Image credit: Pixabay.com (2017), CC0 Public Domain

When I read anything from Venerable Fulton Sheen, I have to sometimes set down the book and just let his thoughts soak in. Each phrase weighted with meaning, each paragraph turning the prism on truth, looking at it from new angles and in fresh light.

I don’t remember how I came to find Lift Up Your Heart, his brilliant book on finding true peace, but one chapter recently spoke to me deeply. I had been reading The Sacrament of the Present Moment by Jean-Pierre de Caussade, and Sheen’s chapter on “Sanctifying the Moment” seemed to have sprung from the same place: the absolute certainty that the key to peace and serenity — and holiness — comes from surrender to God’s will in each and every moment precisely as it is presented to us. Sheen explains,

The phrase that sanctifies any moment is ‘Thy Will be done.’ It was that fiat of our Savior in Gethsemane that initiated our Redemption; it was the fiat of Our Lady that opened the way to the Incarnation. The word cuts all the guy ropes that attach us to the familiar, narrow things we know; it unfurls all our sails to the possibilities of the moment, and it carries one along to whatever port God wills. To say and mean “Thy Will be done” is to put an end to all complaining; for whatever the moment brings to us now bears the imprint of the Divine Will.”

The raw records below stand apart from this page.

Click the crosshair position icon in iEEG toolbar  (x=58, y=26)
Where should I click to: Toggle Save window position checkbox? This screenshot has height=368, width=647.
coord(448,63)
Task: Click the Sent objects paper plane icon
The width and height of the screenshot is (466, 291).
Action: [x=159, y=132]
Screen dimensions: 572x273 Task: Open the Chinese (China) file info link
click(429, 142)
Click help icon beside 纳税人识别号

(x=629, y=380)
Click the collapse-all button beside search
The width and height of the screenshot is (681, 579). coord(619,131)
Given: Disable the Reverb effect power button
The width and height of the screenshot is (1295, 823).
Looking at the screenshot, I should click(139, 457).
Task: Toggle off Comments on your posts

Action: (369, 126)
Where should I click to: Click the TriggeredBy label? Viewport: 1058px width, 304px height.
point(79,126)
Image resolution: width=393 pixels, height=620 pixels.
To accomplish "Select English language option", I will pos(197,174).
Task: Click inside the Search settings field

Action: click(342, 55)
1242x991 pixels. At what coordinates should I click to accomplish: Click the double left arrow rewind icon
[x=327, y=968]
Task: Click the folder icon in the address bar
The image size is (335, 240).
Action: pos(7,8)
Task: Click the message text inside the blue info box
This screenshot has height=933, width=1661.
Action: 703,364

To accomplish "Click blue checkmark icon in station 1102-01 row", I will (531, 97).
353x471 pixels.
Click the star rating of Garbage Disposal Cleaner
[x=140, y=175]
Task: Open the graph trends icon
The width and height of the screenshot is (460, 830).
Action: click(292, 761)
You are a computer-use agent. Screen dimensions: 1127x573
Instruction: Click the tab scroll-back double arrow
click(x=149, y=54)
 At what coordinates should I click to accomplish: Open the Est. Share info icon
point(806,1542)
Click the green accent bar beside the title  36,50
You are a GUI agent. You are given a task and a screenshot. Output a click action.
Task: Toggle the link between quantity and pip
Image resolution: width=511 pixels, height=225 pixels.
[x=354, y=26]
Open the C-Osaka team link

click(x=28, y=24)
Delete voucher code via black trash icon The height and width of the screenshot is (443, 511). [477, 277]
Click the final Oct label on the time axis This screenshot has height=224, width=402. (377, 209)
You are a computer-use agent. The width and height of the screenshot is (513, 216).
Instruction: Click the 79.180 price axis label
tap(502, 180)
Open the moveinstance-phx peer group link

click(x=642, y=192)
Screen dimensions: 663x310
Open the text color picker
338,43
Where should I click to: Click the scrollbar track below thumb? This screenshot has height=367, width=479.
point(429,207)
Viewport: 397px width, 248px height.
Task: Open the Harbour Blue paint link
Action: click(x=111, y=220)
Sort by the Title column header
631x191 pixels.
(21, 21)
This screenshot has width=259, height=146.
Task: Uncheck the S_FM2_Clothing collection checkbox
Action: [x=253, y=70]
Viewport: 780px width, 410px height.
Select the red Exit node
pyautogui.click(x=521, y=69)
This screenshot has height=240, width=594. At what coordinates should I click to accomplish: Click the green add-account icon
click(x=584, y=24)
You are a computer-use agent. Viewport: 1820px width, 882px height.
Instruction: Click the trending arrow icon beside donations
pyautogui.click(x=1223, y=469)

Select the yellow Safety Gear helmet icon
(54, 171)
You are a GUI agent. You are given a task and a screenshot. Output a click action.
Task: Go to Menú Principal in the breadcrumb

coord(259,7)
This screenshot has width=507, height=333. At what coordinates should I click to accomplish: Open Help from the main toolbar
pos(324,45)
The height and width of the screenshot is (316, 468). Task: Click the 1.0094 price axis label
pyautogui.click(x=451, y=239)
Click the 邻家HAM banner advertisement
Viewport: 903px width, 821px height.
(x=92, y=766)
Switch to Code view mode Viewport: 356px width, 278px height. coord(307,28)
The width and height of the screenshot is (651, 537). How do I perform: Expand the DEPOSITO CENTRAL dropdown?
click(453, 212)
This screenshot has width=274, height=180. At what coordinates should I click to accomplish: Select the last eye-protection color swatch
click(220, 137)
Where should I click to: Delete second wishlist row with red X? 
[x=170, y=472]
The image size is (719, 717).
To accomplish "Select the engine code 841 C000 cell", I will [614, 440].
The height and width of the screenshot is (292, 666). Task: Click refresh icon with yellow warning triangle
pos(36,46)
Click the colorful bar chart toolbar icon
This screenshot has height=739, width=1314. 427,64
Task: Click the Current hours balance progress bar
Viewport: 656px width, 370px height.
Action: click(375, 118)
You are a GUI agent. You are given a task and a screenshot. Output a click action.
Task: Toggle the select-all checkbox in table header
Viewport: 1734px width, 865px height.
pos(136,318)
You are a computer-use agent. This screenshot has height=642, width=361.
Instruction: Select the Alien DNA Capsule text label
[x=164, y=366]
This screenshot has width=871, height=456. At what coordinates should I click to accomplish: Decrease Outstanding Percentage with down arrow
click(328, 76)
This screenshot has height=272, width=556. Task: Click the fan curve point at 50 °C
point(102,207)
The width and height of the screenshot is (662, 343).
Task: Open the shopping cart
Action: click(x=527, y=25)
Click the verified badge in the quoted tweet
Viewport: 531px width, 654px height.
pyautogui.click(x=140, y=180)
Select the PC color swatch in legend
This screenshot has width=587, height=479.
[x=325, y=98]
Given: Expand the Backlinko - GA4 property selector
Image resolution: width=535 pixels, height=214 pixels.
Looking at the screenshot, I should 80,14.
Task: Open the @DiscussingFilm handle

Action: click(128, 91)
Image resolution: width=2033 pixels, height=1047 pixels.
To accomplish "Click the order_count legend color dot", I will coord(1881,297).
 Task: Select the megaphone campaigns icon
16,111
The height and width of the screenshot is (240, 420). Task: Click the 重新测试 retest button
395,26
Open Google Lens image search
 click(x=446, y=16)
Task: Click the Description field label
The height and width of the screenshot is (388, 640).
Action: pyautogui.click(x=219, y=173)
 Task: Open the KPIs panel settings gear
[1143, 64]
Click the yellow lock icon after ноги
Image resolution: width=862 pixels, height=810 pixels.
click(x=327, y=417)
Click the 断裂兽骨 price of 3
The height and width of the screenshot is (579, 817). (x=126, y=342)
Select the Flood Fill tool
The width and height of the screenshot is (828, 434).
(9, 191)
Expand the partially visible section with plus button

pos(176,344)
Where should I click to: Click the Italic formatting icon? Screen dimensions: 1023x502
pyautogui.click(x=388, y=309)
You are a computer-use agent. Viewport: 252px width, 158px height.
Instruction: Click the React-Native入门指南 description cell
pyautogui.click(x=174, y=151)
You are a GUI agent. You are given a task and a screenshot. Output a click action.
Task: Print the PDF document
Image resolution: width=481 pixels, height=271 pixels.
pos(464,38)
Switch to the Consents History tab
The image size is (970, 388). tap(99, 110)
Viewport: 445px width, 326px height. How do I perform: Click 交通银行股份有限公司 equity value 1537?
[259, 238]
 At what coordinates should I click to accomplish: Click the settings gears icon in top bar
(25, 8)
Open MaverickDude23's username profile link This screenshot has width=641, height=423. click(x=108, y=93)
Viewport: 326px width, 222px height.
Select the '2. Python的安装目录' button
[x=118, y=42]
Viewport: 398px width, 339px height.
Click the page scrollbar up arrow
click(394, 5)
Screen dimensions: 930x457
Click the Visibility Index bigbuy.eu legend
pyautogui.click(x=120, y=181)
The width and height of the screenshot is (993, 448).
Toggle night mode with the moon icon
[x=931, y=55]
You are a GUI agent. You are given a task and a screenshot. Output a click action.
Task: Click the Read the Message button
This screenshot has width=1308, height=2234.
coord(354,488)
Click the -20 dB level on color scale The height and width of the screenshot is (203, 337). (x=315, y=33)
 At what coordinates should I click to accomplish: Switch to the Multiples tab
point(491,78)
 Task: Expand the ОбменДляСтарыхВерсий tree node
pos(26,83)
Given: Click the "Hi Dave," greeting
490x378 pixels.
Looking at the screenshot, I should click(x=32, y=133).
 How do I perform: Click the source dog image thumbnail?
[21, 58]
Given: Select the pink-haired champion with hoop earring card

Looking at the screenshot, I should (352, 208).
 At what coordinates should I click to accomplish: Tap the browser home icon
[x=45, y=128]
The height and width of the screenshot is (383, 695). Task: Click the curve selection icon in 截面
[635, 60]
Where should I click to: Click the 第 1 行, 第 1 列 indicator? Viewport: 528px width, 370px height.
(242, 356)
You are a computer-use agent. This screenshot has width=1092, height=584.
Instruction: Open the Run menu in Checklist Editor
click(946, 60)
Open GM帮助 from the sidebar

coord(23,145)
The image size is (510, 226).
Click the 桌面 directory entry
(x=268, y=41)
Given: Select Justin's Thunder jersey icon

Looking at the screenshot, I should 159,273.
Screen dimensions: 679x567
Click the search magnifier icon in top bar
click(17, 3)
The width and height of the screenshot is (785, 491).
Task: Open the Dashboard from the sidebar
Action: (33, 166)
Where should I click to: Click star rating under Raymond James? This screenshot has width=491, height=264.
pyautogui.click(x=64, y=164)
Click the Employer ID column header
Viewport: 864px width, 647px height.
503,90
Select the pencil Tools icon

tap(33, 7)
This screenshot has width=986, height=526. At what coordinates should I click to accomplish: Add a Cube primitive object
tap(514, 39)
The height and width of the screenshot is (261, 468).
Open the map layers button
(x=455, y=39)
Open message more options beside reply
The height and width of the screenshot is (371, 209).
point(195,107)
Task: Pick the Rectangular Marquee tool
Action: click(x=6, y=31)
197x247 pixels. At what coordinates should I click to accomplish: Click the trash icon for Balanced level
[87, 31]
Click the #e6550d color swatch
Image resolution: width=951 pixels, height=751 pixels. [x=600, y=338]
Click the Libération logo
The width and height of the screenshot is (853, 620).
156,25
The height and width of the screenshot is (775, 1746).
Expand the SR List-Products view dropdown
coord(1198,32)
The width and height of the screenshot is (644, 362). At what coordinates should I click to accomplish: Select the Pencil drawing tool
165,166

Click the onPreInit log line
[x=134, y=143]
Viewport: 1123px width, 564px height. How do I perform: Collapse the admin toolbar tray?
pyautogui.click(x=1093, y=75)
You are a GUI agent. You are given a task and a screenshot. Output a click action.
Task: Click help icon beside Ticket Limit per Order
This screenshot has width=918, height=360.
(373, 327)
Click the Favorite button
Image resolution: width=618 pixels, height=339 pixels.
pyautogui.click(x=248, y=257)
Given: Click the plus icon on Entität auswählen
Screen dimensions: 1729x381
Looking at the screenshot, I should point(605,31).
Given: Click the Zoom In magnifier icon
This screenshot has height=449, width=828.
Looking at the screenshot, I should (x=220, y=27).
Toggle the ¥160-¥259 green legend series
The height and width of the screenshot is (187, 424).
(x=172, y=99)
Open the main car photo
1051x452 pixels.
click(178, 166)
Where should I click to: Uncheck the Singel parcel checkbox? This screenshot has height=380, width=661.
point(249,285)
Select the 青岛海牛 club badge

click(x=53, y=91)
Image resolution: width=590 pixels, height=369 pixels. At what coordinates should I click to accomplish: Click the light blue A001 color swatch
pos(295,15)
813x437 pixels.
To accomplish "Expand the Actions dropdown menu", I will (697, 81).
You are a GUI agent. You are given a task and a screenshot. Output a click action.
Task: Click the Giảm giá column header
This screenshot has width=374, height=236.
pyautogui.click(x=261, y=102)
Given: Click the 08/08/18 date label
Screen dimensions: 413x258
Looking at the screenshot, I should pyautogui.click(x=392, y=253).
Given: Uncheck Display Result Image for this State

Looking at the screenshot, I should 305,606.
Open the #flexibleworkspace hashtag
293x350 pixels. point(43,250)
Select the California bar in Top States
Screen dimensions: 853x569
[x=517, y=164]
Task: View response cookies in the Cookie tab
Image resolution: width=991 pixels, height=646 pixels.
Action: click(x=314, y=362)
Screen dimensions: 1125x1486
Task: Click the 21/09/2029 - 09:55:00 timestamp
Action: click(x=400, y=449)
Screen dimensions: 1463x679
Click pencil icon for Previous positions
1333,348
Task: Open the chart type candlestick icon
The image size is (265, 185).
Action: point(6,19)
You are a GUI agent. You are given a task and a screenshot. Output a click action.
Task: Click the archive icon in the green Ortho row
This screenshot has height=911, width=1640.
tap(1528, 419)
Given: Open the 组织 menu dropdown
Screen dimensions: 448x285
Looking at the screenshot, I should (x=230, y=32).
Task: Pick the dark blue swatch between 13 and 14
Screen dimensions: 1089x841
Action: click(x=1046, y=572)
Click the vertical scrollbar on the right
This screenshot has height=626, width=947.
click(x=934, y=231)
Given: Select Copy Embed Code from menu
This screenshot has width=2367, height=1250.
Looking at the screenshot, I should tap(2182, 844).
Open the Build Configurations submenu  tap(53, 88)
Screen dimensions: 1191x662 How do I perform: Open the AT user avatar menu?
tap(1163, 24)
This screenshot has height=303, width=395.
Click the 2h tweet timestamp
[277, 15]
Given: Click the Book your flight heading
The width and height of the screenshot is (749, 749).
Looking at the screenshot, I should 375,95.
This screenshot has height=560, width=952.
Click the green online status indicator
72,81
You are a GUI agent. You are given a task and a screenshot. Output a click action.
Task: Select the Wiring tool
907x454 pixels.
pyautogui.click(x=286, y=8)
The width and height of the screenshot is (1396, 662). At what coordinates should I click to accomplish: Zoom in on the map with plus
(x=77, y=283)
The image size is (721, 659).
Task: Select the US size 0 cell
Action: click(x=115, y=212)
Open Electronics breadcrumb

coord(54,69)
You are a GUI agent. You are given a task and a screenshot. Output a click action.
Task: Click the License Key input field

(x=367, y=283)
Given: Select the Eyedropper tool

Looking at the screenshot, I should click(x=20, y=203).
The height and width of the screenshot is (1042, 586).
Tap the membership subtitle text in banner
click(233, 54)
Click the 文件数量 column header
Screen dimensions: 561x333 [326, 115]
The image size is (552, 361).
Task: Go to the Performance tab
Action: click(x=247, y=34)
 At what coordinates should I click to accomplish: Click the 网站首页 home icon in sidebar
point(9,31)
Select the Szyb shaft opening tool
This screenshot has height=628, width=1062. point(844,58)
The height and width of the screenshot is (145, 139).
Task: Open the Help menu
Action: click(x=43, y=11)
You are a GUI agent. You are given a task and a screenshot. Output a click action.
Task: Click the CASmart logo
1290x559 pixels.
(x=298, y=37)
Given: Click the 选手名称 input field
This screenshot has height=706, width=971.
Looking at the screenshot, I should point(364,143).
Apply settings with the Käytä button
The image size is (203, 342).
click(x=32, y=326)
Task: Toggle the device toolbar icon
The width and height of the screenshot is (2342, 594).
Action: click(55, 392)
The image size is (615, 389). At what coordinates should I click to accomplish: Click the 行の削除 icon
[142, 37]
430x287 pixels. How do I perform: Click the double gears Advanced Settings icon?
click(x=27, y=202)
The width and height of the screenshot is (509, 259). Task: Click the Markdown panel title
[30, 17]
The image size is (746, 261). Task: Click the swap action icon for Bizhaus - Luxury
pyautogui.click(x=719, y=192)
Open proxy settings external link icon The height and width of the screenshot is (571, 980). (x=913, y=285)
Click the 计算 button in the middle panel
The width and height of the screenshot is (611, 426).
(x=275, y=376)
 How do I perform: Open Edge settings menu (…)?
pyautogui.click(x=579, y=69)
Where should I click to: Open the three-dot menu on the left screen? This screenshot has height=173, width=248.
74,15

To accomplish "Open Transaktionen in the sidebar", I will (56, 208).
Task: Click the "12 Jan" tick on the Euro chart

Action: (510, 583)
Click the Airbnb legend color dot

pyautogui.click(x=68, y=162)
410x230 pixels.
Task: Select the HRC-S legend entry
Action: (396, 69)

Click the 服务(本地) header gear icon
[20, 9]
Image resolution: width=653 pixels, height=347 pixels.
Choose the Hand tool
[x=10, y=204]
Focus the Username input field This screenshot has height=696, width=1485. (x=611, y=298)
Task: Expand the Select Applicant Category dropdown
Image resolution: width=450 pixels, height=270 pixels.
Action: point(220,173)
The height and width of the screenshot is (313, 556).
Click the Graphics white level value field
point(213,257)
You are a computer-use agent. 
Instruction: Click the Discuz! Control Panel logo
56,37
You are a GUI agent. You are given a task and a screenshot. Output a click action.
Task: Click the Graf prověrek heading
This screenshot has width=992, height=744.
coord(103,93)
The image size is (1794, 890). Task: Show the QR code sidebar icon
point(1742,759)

Sheen called each instant the “University of the Moment,” for each moment contains such a wealth of instruction for us in the Wisdom of God. De Caussade went even further, suggesting that each moment contained a Kingdom, because it held within it God’s Will: “There is no moment when God is not manifest in the form of some affliction, obligation, or duty.” He explains that it is by “this continual discovery, this manifestation, this revelation of the divine purpose of God in all things, that His Kingdom is in us, that his will is done on earth as it is in heaven, that He gives us our daily bread.”

Holiness, de Caussade would say, does not come in necessarily doing anything differently, but in doing the duties of our state in life with a different heart. We must have a heart completely resigned and aligned to the Will of God and embracing His plan for each little moment of our life, whether or not we can see the beauty in the big picture.

The small celebrations and sacrifices of the moments become the masterpiece of our lives when each stroke is brushed with love and surrender.

Sometimes in the messiness of life, when I feel that the moments come fast and thick with demands I cannot meet, when the worries of the day — even if I manage to ignore worries of tomorrow — seem overwhelming, when the duties of the present press on me with a paralyzing heaviness, I am tempted to seek God somewhere else. Surely He waits in a cave on Mt. Carmel, a cell in a cloistered convent, a silent chapel with a flickering red flame.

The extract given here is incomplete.